Regulatory mechanisms and pathophysiological significance of IP3 receptors and ryanodine receptors in drug dependence.

Calcium is a ubiquitous intracellular signaling molecule required for initiating and regulating neuronal functions. Ca(2+) release from intracellular stores in the endoplasmic reticulum into intracellular spaces via intracellular Ca(2+)-releasing channels, inositol 1,4,5-trisphosphate receptors (IP3Rs) and ryanodine receptors (RyRs), is one mechanism altering the intracellular Ca(2+) concentration. Functional abnormalities in endoplasmic calcium channels can disturb cellular calcium homeostasis and, in turn, produce pathological conditions. Indeed, our recent studies have indicated the involvement of these upregulated calcium channels in development of the rewarding effect of a drug of abuse and the suppression of its rewarding effect by calcium-channel inhibitors, which suggests a possible functional relationship between intracellular dynamics and the development of the rewarding effects induced by an abused drug.
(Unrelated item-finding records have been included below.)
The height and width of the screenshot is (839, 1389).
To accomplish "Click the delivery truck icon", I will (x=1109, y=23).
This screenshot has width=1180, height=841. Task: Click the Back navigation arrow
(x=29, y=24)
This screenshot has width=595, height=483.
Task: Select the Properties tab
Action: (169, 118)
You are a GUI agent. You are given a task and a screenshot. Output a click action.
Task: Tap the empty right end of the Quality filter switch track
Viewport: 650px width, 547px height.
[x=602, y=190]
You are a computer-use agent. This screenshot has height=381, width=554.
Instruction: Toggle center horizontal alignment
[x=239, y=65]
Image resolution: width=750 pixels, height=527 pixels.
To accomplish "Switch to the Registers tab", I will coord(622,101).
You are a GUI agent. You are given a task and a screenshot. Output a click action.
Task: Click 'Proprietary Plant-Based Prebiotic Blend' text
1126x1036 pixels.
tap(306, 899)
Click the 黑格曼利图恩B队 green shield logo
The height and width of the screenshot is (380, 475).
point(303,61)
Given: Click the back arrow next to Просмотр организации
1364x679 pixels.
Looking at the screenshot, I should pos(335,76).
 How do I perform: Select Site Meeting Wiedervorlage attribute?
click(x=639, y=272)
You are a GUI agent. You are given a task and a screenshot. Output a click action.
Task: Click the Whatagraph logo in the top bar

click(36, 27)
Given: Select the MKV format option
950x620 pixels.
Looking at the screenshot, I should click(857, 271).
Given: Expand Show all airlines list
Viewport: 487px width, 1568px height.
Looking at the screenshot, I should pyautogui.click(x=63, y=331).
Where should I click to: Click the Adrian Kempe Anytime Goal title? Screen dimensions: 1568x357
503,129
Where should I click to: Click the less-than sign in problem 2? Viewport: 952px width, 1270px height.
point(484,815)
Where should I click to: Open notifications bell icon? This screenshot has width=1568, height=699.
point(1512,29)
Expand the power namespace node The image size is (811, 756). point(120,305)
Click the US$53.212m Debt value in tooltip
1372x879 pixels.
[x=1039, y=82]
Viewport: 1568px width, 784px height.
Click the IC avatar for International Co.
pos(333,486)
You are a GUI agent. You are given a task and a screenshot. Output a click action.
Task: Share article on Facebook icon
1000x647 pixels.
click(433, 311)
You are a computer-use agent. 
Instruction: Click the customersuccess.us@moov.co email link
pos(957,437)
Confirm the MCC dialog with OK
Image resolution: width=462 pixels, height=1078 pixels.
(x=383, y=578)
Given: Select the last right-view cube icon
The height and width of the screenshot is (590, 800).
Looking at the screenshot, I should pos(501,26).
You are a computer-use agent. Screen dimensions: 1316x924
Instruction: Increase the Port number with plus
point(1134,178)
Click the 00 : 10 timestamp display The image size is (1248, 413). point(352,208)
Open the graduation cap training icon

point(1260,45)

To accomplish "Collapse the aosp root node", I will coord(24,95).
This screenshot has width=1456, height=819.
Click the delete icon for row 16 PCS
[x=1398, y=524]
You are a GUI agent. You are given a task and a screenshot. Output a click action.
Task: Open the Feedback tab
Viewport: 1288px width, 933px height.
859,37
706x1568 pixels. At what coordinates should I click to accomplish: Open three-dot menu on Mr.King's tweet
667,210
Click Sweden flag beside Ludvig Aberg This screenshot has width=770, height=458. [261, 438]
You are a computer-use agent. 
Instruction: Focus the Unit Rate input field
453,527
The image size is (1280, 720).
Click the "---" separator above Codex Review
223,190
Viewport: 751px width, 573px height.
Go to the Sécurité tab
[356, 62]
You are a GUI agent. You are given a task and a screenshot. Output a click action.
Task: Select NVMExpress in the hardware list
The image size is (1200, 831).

Although previous reports showed that the most important regulators of both RyR and IP3R channel functions are changes in the intracellular Ca(2+) concentration and in phosphorylation of these channels by numerous kinases and calcium modulators, little information is available to clarify how the expression of intracellular calcium channels is regulated. In this review, we therefore introduce the roles and regulatory mechanisms of intracellular calcium channels in drug dependence, especially in the rewarding effect induced by the abused drug.